* _PAGE TEXT_:
■ ■ ■ ■ ■ ■ ■
You are viewing a plain text version of this content. The canonical link for it is here.
Posted to dev@qpid.apache.org by "Steven Shaw (JIRA)" <qp...@incubator.apache.org> on 2006/11/30 20:24:20 UTC

[jira] Created: (QPID-144) Potential deadlocks during failover

Potential deadlocks during failover
-----------------------------------

                 Key: QPID-144
                 URL: http://issues.apache.org/jira/browse/QPID-144
             Project: Qpid
          Issue Type: Bug
          Components: Dot Net Client, Java Client
            Reporter: Steven Shaw


There's a certain need for "failover safety" in the implemenation of public client api methods. Any method that blocks for a response frame should be wrapped in a FailoverSupport. FailoverSupport automates the retrying after catching a FailoverException (a RuntimeException).

Methods that block waiting for a response frame are now easier to identify because they all call AMQProtocolHandler.syncWrite() (SyncWrite in the .NET client)

Currently the only methods employing FailoverSupport are AMQConnection.createSession, AMQSession.createConsumerImpl and createProducerImpl.

AMQConnection.createSession has 3 calls to syncWrite so certainly needs to be wrapped in FailoverSupport. No problem there.
■ ■ ■ ■ ■ ■ ■
* _GIVEN DATA_:
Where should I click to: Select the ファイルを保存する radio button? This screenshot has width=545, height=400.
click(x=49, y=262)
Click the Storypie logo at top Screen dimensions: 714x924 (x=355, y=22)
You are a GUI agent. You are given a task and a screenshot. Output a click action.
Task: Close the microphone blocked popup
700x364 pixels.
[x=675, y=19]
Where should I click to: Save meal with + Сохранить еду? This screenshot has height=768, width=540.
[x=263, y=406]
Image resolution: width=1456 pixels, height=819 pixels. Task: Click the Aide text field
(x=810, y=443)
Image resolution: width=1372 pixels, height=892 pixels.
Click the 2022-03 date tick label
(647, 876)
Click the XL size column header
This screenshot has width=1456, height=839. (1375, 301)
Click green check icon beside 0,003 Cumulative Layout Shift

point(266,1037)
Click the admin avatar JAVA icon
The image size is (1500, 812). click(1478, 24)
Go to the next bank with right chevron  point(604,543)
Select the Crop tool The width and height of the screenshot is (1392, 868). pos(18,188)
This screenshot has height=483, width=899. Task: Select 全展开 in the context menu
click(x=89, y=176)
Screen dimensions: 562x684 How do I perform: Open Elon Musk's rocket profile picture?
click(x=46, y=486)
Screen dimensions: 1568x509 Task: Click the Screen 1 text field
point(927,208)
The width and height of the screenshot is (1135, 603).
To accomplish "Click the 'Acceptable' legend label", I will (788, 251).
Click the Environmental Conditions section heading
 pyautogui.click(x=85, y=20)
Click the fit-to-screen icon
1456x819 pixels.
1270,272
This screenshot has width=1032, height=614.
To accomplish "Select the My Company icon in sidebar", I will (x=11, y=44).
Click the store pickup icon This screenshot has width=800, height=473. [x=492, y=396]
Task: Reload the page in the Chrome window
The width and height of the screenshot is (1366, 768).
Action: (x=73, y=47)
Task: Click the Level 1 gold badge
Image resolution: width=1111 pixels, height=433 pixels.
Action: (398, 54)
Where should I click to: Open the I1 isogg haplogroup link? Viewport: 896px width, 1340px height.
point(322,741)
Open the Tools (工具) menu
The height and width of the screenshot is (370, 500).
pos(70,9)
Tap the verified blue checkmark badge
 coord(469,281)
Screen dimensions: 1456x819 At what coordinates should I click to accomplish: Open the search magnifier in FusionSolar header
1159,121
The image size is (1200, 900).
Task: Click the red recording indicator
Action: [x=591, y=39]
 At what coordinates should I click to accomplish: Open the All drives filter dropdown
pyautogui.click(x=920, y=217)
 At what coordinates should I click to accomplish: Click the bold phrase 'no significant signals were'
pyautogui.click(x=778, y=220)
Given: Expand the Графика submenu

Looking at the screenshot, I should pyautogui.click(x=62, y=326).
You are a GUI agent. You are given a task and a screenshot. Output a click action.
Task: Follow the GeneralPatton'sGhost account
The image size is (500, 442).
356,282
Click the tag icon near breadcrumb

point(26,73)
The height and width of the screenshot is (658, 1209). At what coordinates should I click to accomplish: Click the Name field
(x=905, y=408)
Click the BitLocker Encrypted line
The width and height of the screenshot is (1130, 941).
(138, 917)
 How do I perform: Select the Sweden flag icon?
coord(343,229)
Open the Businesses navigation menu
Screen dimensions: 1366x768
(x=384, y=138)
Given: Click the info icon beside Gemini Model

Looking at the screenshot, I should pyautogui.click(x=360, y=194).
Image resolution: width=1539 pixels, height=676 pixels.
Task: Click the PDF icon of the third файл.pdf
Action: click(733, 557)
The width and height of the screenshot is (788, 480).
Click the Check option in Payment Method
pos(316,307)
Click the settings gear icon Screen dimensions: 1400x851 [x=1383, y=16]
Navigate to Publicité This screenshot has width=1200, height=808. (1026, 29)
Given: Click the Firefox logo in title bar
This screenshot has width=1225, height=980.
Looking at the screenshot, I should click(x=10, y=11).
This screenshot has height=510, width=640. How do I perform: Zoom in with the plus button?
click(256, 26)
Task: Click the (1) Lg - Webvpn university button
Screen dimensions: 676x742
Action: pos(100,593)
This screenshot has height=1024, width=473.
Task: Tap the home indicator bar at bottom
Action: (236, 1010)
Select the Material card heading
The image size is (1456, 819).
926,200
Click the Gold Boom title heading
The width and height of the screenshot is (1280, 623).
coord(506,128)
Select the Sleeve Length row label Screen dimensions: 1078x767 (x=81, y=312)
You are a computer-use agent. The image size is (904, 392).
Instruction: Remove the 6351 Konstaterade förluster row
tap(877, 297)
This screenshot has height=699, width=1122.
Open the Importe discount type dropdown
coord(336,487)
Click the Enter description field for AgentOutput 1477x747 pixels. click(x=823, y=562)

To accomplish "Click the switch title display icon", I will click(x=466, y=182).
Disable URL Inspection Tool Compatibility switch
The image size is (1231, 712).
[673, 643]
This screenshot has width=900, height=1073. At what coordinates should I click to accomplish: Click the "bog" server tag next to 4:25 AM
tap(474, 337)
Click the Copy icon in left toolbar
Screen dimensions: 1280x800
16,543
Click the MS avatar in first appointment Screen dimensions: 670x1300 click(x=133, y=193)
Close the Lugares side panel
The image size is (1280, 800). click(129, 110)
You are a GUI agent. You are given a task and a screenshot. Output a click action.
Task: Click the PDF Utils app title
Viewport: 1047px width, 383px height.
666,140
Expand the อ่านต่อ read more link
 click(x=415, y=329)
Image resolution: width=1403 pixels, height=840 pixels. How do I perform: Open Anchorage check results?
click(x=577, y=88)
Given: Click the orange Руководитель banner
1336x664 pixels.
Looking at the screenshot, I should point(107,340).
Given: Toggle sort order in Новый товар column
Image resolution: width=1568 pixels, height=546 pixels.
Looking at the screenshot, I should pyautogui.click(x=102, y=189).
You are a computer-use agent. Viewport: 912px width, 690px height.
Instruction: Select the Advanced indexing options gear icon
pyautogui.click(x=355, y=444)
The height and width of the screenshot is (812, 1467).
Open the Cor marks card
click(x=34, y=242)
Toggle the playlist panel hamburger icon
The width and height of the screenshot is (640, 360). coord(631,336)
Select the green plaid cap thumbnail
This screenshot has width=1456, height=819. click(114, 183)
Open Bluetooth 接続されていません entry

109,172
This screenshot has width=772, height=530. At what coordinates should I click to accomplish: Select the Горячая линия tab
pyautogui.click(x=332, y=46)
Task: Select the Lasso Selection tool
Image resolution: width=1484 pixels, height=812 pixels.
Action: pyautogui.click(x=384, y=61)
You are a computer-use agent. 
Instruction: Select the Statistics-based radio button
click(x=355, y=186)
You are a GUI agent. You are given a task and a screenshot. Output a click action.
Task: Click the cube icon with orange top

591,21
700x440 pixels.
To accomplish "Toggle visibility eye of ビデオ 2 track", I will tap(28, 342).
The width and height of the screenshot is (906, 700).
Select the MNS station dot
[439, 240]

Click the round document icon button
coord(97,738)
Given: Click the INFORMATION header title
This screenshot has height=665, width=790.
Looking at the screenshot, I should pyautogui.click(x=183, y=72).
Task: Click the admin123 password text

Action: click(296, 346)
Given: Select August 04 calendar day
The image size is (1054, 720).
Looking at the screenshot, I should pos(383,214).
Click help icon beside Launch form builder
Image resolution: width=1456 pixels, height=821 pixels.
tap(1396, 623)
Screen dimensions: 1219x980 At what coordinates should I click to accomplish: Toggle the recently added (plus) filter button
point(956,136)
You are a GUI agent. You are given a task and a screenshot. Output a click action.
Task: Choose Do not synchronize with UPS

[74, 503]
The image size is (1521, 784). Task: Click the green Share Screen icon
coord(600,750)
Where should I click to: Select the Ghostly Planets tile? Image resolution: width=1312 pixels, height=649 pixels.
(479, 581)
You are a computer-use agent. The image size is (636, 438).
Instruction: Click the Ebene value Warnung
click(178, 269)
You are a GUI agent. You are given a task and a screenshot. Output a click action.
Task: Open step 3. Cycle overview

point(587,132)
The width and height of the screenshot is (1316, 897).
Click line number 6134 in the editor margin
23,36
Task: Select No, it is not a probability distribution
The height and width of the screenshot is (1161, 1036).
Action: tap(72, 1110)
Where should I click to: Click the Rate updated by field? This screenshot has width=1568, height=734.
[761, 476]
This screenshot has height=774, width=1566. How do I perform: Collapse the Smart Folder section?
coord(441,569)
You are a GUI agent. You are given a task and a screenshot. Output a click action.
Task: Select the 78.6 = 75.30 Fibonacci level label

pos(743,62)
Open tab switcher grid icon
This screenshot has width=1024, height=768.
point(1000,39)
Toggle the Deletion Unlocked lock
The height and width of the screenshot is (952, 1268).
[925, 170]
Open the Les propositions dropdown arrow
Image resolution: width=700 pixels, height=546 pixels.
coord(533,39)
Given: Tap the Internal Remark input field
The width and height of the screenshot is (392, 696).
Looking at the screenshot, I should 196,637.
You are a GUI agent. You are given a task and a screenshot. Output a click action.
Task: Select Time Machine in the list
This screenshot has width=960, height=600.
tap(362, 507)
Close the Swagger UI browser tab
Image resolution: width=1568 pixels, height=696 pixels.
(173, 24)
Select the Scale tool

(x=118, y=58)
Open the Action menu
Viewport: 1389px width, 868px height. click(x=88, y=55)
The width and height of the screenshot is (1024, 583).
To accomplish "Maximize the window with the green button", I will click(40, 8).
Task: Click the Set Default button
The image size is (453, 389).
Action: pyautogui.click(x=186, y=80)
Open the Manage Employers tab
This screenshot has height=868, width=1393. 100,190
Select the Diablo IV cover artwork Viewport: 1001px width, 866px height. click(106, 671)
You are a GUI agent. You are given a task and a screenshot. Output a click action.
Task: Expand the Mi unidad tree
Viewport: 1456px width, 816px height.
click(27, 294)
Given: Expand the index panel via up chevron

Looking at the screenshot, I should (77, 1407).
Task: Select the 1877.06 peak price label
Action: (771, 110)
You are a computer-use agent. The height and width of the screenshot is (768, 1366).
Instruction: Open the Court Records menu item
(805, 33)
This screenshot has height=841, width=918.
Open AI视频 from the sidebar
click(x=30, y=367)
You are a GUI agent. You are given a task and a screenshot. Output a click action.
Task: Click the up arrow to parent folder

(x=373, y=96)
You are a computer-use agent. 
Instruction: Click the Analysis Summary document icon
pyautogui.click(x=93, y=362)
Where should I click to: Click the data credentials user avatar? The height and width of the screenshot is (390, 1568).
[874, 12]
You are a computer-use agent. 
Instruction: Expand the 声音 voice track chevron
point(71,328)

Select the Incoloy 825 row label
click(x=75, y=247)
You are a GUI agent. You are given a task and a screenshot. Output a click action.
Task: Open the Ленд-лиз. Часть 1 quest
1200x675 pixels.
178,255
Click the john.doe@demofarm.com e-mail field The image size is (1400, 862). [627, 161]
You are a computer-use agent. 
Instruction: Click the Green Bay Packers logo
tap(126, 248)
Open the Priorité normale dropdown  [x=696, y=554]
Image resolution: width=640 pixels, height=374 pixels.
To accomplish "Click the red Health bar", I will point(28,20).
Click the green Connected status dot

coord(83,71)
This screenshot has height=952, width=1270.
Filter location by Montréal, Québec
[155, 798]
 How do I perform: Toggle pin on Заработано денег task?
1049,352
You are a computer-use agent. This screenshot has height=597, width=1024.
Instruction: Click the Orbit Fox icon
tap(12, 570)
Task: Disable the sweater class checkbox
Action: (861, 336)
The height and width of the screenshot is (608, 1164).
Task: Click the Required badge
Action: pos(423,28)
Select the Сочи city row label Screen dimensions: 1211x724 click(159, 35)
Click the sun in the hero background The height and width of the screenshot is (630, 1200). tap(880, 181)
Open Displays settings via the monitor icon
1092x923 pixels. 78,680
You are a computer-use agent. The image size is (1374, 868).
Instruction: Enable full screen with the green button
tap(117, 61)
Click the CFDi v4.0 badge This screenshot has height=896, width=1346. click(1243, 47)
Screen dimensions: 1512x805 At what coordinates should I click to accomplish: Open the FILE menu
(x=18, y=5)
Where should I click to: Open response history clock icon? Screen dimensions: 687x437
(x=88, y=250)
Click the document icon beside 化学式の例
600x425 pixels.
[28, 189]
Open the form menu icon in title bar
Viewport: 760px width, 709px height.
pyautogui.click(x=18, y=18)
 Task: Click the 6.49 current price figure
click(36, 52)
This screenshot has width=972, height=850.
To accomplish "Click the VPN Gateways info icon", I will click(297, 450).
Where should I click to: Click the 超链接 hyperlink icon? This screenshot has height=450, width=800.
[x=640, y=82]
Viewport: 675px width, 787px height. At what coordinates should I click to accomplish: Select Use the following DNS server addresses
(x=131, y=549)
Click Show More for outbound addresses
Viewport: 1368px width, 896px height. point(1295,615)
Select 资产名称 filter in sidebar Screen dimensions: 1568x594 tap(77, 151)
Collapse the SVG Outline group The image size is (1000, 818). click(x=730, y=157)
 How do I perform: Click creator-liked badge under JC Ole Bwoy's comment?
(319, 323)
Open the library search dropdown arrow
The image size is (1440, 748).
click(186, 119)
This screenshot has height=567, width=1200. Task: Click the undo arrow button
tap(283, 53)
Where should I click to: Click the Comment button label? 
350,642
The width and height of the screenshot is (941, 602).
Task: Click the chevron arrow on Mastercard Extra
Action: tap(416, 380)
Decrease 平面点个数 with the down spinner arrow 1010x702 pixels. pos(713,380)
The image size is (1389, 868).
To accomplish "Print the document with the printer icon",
■ ■ ■ ■ ■ ■ ■
* _WORK INSTRUCTIONS_: Pick up the issue report on deadlocks during failover where it stops, and continue it after its last sentence. The items are not needed here.

* _RESULT OF THIS EXERCISE_:
AMQSession.createConsumerImpl/createProducerImpl neither call syncWrite. Unless there is some other important way in which they block, they don't really need to be wrapped in the FailoverSupport. It does no harm however.

The following methods use syncWrite() but are not wrapped in a FailoverSupport:
  AMQSession's commit(), rollback(), close()
  AMQConnection.close() via AMQProtocolHandler.closeConnection()
  BasicMessageConsumer.close()
These need to be protected/wrapped in a FailoverSupport. Note that commit() and rollback() are not currently protected by a lock on failoverMutex either.

Perhaps StateManager.attainState is the only other method that blocks for "a response frame". In this case a series of response frames that result in the state changing. The only use of attainState is in AMQConnection.makeBrokerConnection. It would appear to need to be wrapped in a FailoverSupport as otherwise the FailoverException will escape. Since this is failing-over during connection some care may be required. Note that the makeBrokerConnection is used at 3 different sites.

In addition sendAcknowledgement appear to need to lock the failoverMutex.

-- 
This message is automatically generated by JIRA.
-
If you think it was sent incorrectly contact one of the administrators: http://issues.apache.org/jira/secure/Administrators.jspa
-
For more information on JIRA, see: http://www.atlassian.com/software/jira

        

[jira] Commented: (QPID-144) Potential deadlocks during failover

Posted by "Martin Ritchie (JIRA)" <qp...@incubator.apache.org>.
    [ https://issues.apache.org/jira/browse/QPID-144?page=com.atlassian.jira.plugin.system.issuetabpanels:comment-tabpanel#action_12463500 ] 

Martin Ritchie commented on QPID-144:
-------------------------------------

The initial makeBrokerConnection's lack of FailoverSupport poses a problem during initial connection.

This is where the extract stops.